TEXT PASSAGE:
◆ ◆ ◆ ◆ ◆

Stanley Stellar has documented gay New York, on the streets and in his studio, for decades. Now he steps onto his biggest stage.

Stanley Stellar was on Canal Street one Sunday morning in 1976 when a young man with a killer body passed by. Like many New York street photographers, Stellar is curious, bordering on nosy, and he can, when necessary, be a whiz at masking flirtation as flattery to put straight guys at ease.

Stellar convinced the man to lift his T-shirt for a photo, and in return Stellar got an eyeful of chest and colorful bird tattoos, a picture Stellar later named “I Got Birds Too.”

The man’s shirt went back on and a lightbulb went off.

“I walked away from this and went, oh, this is who I am,’” Stellar, 79, said in a recent interview at his TriBeCa apartment.

◆ ◆ ◆ ◆ ◆

RECORDS SHOWN:
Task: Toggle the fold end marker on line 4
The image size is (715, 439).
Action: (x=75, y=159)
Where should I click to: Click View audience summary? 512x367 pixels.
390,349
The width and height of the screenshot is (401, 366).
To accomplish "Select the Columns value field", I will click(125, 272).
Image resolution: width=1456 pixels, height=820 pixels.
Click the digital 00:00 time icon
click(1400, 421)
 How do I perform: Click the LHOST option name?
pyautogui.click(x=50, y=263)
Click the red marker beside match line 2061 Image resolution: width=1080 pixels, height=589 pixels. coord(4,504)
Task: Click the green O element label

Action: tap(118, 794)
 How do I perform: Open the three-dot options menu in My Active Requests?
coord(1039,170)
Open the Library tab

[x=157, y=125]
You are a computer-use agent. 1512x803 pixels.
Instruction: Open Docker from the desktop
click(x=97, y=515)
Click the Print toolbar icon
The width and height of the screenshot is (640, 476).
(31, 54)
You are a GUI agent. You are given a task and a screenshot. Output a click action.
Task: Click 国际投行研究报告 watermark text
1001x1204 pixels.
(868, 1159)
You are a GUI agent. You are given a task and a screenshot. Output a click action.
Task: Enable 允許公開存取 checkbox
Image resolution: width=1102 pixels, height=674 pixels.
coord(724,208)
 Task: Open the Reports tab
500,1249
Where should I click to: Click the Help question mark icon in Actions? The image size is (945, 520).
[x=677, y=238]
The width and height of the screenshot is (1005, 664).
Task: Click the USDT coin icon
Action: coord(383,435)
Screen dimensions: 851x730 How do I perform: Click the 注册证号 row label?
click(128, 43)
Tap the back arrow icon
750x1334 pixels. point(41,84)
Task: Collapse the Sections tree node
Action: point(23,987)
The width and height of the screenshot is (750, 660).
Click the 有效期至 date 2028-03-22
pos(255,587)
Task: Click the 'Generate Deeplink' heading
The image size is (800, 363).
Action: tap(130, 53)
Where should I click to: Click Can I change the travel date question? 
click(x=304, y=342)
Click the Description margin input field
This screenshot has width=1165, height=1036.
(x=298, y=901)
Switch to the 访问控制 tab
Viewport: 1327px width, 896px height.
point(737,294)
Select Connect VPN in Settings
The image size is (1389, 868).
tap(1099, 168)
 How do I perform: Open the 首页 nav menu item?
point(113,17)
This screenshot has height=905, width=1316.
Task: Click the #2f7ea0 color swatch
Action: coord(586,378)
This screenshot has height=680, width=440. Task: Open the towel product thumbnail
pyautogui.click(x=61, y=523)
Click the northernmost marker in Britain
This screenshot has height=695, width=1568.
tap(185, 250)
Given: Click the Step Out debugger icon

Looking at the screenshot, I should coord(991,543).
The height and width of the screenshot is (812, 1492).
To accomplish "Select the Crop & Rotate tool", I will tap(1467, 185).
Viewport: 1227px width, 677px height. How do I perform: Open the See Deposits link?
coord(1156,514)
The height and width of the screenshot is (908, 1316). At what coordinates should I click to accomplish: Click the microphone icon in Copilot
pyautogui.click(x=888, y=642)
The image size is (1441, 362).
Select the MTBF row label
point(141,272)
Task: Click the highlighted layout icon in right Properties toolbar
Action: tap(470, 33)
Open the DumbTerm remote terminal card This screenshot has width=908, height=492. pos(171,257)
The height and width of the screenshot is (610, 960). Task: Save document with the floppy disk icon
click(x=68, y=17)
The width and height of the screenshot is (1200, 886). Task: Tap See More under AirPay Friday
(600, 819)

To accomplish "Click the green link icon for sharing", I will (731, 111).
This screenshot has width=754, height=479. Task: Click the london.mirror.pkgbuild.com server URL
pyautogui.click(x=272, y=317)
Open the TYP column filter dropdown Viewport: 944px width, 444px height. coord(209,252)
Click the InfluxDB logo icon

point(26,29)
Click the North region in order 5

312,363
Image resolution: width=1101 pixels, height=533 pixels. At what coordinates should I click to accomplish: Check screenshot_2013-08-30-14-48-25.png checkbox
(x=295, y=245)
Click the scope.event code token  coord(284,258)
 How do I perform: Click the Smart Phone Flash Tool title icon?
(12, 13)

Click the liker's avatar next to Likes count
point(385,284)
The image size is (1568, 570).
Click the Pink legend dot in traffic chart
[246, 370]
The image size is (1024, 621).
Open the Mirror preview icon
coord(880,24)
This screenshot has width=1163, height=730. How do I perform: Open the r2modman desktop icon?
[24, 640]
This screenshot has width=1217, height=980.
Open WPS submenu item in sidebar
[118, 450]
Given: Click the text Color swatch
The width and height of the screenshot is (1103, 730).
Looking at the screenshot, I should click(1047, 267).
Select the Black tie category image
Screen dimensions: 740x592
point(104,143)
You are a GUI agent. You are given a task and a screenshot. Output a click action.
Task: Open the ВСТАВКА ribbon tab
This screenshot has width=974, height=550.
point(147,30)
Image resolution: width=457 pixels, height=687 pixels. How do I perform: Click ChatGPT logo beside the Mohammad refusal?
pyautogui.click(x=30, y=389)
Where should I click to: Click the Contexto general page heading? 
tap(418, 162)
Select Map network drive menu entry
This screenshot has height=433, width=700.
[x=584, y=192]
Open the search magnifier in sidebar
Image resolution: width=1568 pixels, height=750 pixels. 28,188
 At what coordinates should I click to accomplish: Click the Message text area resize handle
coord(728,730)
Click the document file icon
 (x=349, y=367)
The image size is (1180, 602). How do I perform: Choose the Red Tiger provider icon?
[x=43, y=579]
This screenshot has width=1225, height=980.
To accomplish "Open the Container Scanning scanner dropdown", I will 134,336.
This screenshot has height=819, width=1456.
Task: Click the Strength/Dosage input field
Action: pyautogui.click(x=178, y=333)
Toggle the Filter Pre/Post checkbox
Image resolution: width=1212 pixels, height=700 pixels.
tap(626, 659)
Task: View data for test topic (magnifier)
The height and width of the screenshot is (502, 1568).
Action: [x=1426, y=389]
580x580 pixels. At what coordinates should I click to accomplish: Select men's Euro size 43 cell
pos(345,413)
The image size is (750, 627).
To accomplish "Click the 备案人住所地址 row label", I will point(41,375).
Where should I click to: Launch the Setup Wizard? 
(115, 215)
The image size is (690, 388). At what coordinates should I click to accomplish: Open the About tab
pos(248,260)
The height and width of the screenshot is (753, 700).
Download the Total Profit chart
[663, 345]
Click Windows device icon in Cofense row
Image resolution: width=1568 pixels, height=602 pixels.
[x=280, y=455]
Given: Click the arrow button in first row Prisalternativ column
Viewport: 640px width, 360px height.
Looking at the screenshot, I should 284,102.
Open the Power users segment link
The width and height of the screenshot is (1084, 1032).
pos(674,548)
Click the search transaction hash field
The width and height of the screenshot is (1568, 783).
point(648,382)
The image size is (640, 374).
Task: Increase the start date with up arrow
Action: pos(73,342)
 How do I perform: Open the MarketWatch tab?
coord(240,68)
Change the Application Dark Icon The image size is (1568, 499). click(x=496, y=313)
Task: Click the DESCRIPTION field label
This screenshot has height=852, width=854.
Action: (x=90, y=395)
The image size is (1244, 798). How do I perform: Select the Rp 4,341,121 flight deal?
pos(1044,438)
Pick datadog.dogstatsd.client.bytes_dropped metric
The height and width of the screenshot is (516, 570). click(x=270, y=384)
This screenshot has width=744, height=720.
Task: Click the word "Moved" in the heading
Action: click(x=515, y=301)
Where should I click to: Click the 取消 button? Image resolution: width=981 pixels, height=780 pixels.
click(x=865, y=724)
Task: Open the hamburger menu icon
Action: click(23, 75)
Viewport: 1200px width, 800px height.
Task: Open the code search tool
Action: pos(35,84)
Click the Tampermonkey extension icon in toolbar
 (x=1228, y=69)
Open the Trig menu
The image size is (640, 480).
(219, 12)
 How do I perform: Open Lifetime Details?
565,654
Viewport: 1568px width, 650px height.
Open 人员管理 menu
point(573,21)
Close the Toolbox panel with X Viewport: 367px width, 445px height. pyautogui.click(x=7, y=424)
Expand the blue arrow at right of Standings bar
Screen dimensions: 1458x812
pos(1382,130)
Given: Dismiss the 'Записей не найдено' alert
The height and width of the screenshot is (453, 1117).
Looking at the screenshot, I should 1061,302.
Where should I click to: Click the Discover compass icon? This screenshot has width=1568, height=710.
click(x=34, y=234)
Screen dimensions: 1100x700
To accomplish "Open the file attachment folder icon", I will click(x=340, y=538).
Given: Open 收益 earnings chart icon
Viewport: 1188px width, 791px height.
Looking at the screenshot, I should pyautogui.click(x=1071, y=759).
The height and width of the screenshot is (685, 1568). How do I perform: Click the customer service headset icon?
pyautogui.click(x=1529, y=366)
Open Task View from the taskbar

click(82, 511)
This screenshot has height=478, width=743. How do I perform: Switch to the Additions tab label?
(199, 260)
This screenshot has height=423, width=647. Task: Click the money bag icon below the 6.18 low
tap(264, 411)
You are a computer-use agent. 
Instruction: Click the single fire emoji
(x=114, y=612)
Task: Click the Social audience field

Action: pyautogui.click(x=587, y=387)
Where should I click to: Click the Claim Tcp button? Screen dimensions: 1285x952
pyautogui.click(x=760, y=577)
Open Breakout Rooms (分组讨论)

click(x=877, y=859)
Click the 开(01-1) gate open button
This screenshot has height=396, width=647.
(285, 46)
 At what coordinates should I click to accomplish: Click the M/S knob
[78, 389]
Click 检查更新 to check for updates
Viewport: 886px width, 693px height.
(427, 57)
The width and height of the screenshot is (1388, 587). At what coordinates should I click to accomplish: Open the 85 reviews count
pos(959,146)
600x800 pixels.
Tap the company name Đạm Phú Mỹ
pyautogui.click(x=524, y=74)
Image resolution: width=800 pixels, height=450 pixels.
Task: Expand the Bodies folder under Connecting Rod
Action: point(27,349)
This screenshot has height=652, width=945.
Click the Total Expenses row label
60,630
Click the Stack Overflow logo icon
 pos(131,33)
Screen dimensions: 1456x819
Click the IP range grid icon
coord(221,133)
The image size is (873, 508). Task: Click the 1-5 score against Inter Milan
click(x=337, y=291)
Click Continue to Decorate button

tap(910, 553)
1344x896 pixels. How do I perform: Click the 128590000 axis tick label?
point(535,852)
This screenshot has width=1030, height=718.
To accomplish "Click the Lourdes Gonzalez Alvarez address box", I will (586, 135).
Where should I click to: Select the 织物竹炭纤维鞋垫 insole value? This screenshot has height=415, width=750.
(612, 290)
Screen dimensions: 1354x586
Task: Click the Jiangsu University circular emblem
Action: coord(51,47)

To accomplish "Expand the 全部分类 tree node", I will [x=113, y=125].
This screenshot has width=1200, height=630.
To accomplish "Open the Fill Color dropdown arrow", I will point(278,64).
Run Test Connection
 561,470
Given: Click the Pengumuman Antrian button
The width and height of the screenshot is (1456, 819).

◆ ◆ ◆ ◆ ◆

REQUESTS:
#1 Do these statements agree with the passage about Stanley Stellar? Answer yes or no for each, and quote the words of the passage that decide it. (a) Stellar met the young man with the bird tattoos on a Sunday morning in 1976. (b) Stellar gave the interview at his apartment in SoHo. (c) Stellar titled the picture "I Got Birds Too."
#2 Can you copy out word for word everything in the listing from the line containing "Image resolution: width=1101" down to the line containing "tap(626, 659)", with both of those lines included?
The passage about Stanley Stellar and the listing have no connection to each other.

EXPECTED RESPONSES:
#1
(a) Yes: "on Canal Street one Sunday morning in 1976"
(b) No: "in a recent interview at his TriBeCa apartment"
(c) Yes: "a picture Stellar later named “I Got Birds Too.”"

#2
Image resolution: width=1101 pixels, height=533 pixels. At what coordinates should I click to accomplish: Check screenshot_2013-08-30-14-48-25.png checkbox
(x=295, y=245)
Click the scope.event code token  coord(284,258)
 How do I perform: Click the Smart Phone Flash Tool title icon?
(12, 13)

Click the liker's avatar next to Likes count
point(385,284)
The image size is (1568, 570).
Click the Pink legend dot in traffic chart
[246, 370]
The image size is (1024, 621).
Open the Mirror preview icon
coord(880,24)
This screenshot has width=1163, height=730. How do I perform: Open the r2modman desktop icon?
[24, 640]
This screenshot has width=1217, height=980.
Open WPS submenu item in sidebar
[118, 450]
Given: Click the text Color swatch
The width and height of the screenshot is (1103, 730).
Looking at the screenshot, I should click(1047, 267).
Select the Black tie category image
Screen dimensions: 740x592
point(104,143)
You are a GUI agent. You are given a task and a screenshot. Output a click action.
Task: Open the ВСТАВКА ribbon tab
This screenshot has width=974, height=550.
point(147,30)
Image resolution: width=457 pixels, height=687 pixels. How do I perform: Click ChatGPT logo beside the Mohammad refusal?
pyautogui.click(x=30, y=389)
Where should I click to: Click the Contexto general page heading? 
tap(418, 162)
Select Map network drive menu entry
This screenshot has height=433, width=700.
[x=584, y=192]
Open the search magnifier in sidebar
Image resolution: width=1568 pixels, height=750 pixels. 28,188
 At what coordinates should I click to accomplish: Click the Message text area resize handle
coord(728,730)
Click the document file icon
 (x=349, y=367)
The image size is (1180, 602). How do I perform: Choose the Red Tiger provider icon?
[x=43, y=579]
This screenshot has width=1225, height=980.
To accomplish "Open the Container Scanning scanner dropdown", I will 134,336.
This screenshot has height=819, width=1456.
Task: Click the Strength/Dosage input field
Action: pyautogui.click(x=178, y=333)
Toggle the Filter Pre/Post checkbox
Image resolution: width=1212 pixels, height=700 pixels.
tap(626, 659)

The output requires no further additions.